Archaeological site at Änew, Turkmenistan

The Anau culture was an ancient agricultural civilization of Central Asia centred in southern Turkmenistan. It started during the Chalcolithic period around 4000 BC, following the Neolithic Jeitun culture. It is named after its main site of Anau, Turkmenistan.

The Namazga culture was contemporary to the Anau culture.

Pottery similar to that of Anau (the earliest Anau IA phase) has been found as far as Shir Ashian Tepe in the Semnan Province of Iran.

==Site of Anau==
The settlement of Anau started around 4500 BC in the Neolithic period, before copper was used. Thus, it is earlier than Namazga-Tepe, the main site of the Namazga culture.

Anau includes two mounds, north and south. Archaeological research here began in 1890. Raphael Pumpelly, Marushchenko, and Khurban Sokhatov were some of the researchers over the years.

The lowest layers of the north mound in Anau provide some good evidence for the transition from the Neolithic to the Chalcolithic in the area. This archaeological sequence is known as Anau IA.

More recent excavations at Monjukli Depe, which also has some Anau culture occupational levels, also helped to establish the regional chronology.

The northern mound also presents remains of the Chalcolithic and the Bronze Age. Some copper items, as well as imported Lapis lazuli have been found. The southern mound also has the Iron Age remains.

(Target pointing data)
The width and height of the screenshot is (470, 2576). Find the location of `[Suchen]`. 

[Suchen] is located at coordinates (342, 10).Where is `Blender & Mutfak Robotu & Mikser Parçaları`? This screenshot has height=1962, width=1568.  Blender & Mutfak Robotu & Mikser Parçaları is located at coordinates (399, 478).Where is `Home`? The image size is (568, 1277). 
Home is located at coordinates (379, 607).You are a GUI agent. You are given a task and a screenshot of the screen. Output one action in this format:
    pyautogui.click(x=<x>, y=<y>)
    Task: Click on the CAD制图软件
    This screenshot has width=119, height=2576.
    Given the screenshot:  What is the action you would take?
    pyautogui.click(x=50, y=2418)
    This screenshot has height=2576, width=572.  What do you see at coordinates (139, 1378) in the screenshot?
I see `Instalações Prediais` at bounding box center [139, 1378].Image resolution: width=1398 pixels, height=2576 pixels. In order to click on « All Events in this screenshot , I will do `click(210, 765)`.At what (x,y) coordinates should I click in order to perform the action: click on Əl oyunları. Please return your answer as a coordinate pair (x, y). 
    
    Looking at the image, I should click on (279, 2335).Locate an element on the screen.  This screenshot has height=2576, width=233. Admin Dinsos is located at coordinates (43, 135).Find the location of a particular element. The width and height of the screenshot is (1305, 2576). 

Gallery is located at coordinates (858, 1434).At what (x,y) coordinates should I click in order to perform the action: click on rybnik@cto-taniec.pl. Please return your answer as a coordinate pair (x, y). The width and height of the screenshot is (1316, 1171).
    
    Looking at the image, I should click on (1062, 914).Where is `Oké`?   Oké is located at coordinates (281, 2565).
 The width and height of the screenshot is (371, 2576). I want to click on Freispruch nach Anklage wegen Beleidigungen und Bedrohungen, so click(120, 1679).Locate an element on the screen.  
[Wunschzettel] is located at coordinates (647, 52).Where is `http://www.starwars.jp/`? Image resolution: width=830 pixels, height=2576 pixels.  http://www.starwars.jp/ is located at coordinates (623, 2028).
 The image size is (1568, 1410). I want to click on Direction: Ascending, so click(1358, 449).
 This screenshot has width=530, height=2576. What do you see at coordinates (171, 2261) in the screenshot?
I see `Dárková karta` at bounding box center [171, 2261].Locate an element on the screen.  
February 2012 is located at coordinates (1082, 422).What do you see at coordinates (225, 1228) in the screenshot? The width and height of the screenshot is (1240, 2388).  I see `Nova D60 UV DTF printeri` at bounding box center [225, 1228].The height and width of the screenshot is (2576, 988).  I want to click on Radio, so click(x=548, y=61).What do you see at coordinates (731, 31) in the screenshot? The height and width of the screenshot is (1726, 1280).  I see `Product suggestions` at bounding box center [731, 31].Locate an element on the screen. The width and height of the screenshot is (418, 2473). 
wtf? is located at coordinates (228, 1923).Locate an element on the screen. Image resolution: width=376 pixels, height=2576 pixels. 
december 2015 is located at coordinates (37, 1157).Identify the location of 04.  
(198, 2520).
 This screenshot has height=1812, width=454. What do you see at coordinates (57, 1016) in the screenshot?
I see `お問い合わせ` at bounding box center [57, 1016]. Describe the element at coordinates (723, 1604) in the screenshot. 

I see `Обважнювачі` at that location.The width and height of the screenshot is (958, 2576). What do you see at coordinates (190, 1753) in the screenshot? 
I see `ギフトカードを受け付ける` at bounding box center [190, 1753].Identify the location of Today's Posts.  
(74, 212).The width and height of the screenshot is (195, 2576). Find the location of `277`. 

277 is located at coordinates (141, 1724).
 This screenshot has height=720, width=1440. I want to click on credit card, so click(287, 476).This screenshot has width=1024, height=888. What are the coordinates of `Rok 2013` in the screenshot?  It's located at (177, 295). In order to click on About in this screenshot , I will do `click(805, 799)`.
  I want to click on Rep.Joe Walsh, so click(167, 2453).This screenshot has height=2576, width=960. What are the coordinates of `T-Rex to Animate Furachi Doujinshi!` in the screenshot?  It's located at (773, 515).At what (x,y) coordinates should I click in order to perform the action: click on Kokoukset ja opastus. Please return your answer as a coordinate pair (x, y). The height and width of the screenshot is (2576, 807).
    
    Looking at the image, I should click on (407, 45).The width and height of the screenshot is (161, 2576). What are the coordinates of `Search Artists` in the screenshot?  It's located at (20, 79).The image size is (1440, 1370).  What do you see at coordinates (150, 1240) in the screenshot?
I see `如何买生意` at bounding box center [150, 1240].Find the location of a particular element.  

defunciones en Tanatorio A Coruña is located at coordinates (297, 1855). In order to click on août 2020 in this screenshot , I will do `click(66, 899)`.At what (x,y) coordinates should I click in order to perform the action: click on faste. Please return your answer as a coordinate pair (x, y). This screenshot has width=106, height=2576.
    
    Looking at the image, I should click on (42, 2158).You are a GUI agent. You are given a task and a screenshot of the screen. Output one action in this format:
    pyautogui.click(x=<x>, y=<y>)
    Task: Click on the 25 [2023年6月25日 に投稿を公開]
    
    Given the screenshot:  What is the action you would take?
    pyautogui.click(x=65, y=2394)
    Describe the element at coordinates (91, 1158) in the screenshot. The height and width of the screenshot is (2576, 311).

| Objective |
According to the text on the Anau culture, in what year did archaeological research at Anau begin?

| Full answer |
It began in 1890.